For 22 days in March and April, 1967, an intensive micrometeorological study was conducted in a sown pasture of Townsville stylo (Stylosanthes humilis H.B.K.). Other papers have treated the morphology and climate of the crop, and energy transport between crop and atmosphere.

The method of energy balance analysis applied successfully to the crop data might be expected to be applicable also to studying transport phenomena within the canopy. It appears, however, that the assumption of vertical energy transport can not be applied to this canopy without reservation.

There existed periods in the first day of the study during which a one-dimensional theory of the canopy would not explain the field data, particularly the vapour pressure profiles. On following days the apparent anomalies in vapour pressure profiles persisted for longer periods, eventually encompassing the whole day.

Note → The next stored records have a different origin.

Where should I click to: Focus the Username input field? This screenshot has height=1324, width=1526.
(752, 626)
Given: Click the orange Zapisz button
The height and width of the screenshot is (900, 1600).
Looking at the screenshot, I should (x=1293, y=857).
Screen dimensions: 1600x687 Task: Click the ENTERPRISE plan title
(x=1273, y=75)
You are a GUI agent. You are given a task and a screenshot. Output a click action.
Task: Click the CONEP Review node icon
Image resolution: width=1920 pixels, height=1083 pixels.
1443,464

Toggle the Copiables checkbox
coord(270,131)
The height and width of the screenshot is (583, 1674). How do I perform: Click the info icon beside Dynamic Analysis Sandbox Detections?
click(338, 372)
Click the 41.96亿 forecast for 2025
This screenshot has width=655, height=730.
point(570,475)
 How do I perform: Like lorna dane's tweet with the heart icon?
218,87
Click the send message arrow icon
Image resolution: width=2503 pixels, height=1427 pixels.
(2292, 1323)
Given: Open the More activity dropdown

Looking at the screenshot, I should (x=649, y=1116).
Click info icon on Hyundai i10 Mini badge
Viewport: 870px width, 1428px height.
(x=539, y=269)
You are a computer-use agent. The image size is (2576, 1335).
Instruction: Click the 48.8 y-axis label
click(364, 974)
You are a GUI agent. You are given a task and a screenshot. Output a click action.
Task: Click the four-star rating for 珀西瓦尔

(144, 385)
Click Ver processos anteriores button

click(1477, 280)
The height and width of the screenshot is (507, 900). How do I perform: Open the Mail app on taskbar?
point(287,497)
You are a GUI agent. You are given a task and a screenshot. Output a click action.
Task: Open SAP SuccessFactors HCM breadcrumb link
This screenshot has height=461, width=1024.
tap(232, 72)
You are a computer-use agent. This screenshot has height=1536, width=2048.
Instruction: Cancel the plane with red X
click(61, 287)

The anomaly in vapour pressure profiles was the appearance of a layer mid-way in the canopy in which the specific vapour pressure was less than in the layers above and below, which, if interpreted in terms of one-dimensional model would indicate a sink of water vapour. It is hypothesized that the explanation for this anomaly is associated with preferential ventilation of the inner layer of the canopy by air from above the canopy, i.e., a "tunneling effect".

Because of the trend towards more extensive data acquisition, an objective of present research is to develop methods of machine data processing to replace traditional methods of micrometeorological analysis, which at present take place in two steps: (1) interpolate (frequently by hand) the field data to obtain continuous profiles; and (2) differentiate the profiles to calculate energy exchange. A mathematical model of the canopy was developed in which both of these steps are performed simultaneously and certain physical relations deriving from the assumption of vertical energy transport are used to guide the computational logic. The model stresses continuity in latent and sensible heat flux and turbulent diffusivity at the interface between crop surface and atmosphere.